EXERCISE: Your answer must be an exact copy of every record.

Stored records
= = =
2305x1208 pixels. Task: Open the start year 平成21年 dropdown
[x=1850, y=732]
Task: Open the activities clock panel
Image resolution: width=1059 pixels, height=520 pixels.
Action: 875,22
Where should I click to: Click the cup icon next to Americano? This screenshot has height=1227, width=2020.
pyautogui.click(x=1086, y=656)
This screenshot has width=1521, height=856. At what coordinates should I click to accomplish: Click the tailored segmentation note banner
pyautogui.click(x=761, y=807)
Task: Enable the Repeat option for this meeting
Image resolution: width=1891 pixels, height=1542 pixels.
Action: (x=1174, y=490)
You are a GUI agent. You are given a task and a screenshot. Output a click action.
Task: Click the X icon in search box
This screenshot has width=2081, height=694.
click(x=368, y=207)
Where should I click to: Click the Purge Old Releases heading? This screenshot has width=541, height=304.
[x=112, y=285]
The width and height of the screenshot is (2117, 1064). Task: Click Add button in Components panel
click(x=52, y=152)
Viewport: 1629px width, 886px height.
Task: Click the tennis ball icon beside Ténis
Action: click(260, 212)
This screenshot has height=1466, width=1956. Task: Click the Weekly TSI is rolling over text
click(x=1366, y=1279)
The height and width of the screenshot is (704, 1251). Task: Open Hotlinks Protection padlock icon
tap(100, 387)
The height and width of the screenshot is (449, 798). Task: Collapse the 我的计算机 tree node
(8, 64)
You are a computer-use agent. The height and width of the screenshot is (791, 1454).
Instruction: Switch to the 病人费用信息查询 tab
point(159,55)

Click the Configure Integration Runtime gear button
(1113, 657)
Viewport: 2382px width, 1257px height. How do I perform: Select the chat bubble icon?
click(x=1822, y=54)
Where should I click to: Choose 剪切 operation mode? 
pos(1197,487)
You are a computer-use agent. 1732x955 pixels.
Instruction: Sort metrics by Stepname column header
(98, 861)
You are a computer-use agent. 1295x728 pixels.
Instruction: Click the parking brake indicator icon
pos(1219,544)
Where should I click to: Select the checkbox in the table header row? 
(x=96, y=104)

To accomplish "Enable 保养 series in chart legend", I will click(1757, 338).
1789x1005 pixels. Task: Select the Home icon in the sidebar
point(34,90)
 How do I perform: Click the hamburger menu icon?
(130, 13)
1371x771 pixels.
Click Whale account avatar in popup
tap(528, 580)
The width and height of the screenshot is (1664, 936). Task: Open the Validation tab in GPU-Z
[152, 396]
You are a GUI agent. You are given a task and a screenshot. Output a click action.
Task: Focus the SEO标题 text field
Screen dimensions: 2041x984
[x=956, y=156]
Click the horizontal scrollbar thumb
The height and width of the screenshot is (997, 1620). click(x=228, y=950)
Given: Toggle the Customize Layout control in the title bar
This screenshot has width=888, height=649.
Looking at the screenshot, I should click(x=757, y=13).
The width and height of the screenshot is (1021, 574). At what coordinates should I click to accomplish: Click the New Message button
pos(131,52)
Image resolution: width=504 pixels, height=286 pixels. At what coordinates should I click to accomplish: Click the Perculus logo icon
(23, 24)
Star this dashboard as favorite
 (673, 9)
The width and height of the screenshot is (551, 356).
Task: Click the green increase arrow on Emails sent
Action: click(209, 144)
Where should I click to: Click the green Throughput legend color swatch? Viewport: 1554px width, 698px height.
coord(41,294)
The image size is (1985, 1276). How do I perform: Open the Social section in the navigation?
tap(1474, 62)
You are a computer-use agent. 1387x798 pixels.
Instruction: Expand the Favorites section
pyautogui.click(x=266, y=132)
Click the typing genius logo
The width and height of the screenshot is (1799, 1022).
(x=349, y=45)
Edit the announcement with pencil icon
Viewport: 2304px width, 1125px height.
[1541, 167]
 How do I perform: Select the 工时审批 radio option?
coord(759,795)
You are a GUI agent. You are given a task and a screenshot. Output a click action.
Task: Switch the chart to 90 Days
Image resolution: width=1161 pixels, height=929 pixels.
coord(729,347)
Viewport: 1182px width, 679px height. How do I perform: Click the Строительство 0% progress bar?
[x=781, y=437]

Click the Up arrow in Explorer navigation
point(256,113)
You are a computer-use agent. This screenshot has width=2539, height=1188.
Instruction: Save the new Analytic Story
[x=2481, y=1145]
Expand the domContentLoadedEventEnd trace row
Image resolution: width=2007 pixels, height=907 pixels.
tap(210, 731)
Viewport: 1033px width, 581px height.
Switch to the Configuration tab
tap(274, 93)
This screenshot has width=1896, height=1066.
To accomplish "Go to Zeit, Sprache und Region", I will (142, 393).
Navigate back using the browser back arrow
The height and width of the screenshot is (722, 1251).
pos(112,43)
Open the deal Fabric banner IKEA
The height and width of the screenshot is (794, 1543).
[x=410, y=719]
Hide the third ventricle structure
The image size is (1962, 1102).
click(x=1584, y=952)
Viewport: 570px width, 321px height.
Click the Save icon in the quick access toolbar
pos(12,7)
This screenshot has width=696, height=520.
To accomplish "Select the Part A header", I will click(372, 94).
= = =
TASK ANSWER:
2305x1208 pixels. Task: Open the start year 平成21年 dropdown
[x=1850, y=732]
Task: Open the activities clock panel
Image resolution: width=1059 pixels, height=520 pixels.
Action: 875,22
Where should I click to: Click the cup icon next to Americano? This screenshot has height=1227, width=2020.
pyautogui.click(x=1086, y=656)
This screenshot has width=1521, height=856. At what coordinates should I click to accomplish: Click the tailored segmentation note banner
pyautogui.click(x=761, y=807)
Task: Enable the Repeat option for this meeting
Image resolution: width=1891 pixels, height=1542 pixels.
Action: (x=1174, y=490)
You are a GUI agent. You are given a task and a screenshot. Output a click action.
Task: Click the X icon in search box
This screenshot has width=2081, height=694.
click(x=368, y=207)
Where should I click to: Click the Purge Old Releases heading? This screenshot has width=541, height=304.
[x=112, y=285]
The width and height of the screenshot is (2117, 1064). Task: Click Add button in Components panel
click(x=52, y=152)
Viewport: 1629px width, 886px height.
Task: Click the tennis ball icon beside Ténis
Action: click(260, 212)
This screenshot has height=1466, width=1956. Task: Click the Weekly TSI is rolling over text
click(x=1366, y=1279)
The height and width of the screenshot is (704, 1251). Task: Open Hotlinks Protection padlock icon
tap(100, 387)
The height and width of the screenshot is (449, 798). Task: Collapse the 我的计算机 tree node
(8, 64)
You are a computer-use agent. The height and width of the screenshot is (791, 1454).
Instruction: Switch to the 病人费用信息查询 tab
point(159,55)

Click the Configure Integration Runtime gear button
(1113, 657)
Viewport: 2382px width, 1257px height. How do I perform: Select the chat bubble icon?
click(x=1822, y=54)
Where should I click to: Choose 剪切 operation mode? 
pos(1197,487)
You are a computer-use agent. 1732x955 pixels.
Instruction: Sort metrics by Stepname column header
(98, 861)
You are a computer-use agent. 1295x728 pixels.
Instruction: Click the parking brake indicator icon
pos(1219,544)
Where should I click to: Select the checkbox in the table header row? 
(x=96, y=104)

To accomplish "Enable 保养 series in chart legend", I will click(1757, 338).
1789x1005 pixels. Task: Select the Home icon in the sidebar
point(34,90)
 How do I perform: Click the hamburger menu icon?
(130, 13)
1371x771 pixels.
Click Whale account avatar in popup
tap(528, 580)
The width and height of the screenshot is (1664, 936). Task: Open the Validation tab in GPU-Z
[152, 396]
You are a GUI agent. You are given a task and a screenshot. Output a click action.
Task: Focus the SEO标题 text field
Screen dimensions: 2041x984
[x=956, y=156]
Click the horizontal scrollbar thumb
The height and width of the screenshot is (997, 1620). click(x=228, y=950)
Given: Toggle the Customize Layout control in the title bar
This screenshot has width=888, height=649.
Looking at the screenshot, I should click(x=757, y=13).
The width and height of the screenshot is (1021, 574). At what coordinates should I click to accomplish: Click the New Message button
pos(131,52)
Image resolution: width=504 pixels, height=286 pixels. At what coordinates should I click to accomplish: Click the Perculus logo icon
(23, 24)
Star this dashboard as favorite
 (673, 9)
The width and height of the screenshot is (551, 356).
Task: Click the green increase arrow on Emails sent
Action: click(209, 144)
Where should I click to: Click the green Throughput legend color swatch? Viewport: 1554px width, 698px height.
coord(41,294)
The image size is (1985, 1276). How do I perform: Open the Social section in the navigation?
tap(1474, 62)
You are a computer-use agent. 1387x798 pixels.
Instruction: Expand the Favorites section
pyautogui.click(x=266, y=132)
Click the typing genius logo
The width and height of the screenshot is (1799, 1022).
(x=349, y=45)
Edit the announcement with pencil icon
Viewport: 2304px width, 1125px height.
[1541, 167]
 How do I perform: Select the 工时审批 radio option?
coord(759,795)
You are a GUI agent. You are given a task and a screenshot. Output a click action.
Task: Switch the chart to 90 Days
Image resolution: width=1161 pixels, height=929 pixels.
coord(729,347)
Viewport: 1182px width, 679px height. How do I perform: Click the Строительство 0% progress bar?
[x=781, y=437]

Click the Up arrow in Explorer navigation
point(256,113)
You are a computer-use agent. This screenshot has width=2539, height=1188.
Instruction: Save the new Analytic Story
[x=2481, y=1145]
Expand the domContentLoadedEventEnd trace row
Image resolution: width=2007 pixels, height=907 pixels.
tap(210, 731)
Viewport: 1033px width, 581px height.
Switch to the Configuration tab
tap(274, 93)
This screenshot has width=1896, height=1066.
To accomplish "Go to Zeit, Sprache und Region", I will (142, 393).
Navigate back using the browser back arrow
The height and width of the screenshot is (722, 1251).
pos(112,43)
Open the deal Fabric banner IKEA
The height and width of the screenshot is (794, 1543).
[x=410, y=719]
Hide the third ventricle structure
The image size is (1962, 1102).
click(x=1584, y=952)
Viewport: 570px width, 321px height.
Click the Save icon in the quick access toolbar
pos(12,7)
This screenshot has width=696, height=520.
To accomplish "Select the Part A header", I will click(372, 94).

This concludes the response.